◆ YOUR ASSIGNMENT ◆
As soon as the line containing "Screen dimensions: 2534x1335" appears in the material below, start returning lines exactly, and end with the line containing "in the image".

◆ TASK MATERIAL ◆
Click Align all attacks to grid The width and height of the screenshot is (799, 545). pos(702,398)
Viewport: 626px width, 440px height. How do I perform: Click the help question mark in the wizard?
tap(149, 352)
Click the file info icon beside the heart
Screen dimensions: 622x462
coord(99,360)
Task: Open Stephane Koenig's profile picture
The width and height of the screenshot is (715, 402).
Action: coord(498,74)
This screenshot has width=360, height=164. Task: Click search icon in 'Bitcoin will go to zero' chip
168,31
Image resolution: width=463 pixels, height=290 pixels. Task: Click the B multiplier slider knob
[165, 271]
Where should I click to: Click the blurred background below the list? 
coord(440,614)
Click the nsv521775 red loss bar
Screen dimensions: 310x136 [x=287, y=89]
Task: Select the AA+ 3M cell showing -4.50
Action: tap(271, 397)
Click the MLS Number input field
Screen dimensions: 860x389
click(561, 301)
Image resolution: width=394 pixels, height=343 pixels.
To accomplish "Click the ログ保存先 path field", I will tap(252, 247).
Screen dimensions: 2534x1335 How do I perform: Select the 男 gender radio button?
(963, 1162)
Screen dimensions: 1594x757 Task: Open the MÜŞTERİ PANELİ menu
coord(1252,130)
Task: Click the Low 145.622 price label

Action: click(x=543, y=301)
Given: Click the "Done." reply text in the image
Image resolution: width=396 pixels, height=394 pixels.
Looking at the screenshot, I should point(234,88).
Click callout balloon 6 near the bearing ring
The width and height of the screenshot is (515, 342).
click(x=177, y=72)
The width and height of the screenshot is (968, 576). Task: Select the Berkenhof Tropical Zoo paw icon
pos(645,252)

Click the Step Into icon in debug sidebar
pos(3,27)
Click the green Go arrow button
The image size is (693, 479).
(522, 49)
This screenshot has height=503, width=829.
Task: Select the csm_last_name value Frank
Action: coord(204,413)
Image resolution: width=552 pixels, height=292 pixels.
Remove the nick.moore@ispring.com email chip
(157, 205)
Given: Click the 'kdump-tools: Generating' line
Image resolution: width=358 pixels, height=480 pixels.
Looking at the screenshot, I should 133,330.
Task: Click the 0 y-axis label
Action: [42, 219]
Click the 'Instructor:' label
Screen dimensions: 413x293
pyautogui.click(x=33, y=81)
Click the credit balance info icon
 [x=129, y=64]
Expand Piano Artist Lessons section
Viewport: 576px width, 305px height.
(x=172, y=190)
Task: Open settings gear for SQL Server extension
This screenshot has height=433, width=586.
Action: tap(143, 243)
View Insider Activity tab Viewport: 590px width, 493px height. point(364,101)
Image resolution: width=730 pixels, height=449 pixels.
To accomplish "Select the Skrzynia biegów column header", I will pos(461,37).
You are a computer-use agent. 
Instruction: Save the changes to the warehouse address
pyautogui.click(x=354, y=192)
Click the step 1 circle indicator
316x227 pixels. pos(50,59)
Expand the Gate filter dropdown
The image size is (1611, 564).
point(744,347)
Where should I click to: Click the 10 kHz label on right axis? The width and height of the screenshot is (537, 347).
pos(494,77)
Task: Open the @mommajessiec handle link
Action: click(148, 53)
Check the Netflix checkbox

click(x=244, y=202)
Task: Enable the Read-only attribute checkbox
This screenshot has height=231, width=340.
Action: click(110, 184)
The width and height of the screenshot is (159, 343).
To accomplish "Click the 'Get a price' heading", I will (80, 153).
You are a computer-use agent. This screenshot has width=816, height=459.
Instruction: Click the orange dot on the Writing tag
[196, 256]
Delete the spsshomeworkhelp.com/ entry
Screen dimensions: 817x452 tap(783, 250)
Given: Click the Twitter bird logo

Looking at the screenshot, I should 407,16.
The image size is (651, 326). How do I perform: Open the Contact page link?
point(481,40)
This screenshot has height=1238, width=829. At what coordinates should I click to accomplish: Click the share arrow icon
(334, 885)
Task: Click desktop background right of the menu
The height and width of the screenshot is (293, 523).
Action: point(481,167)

◆ ANSWER SPACE ◆
Screen dimensions: 2534x1335 How do I perform: Select the 男 gender radio button?
(963, 1162)
Screen dimensions: 1594x757 Task: Open the MÜŞTERİ PANELİ menu
coord(1252,130)
Task: Click the Low 145.622 price label

Action: click(x=543, y=301)
Given: Click the "Done." reply text in the image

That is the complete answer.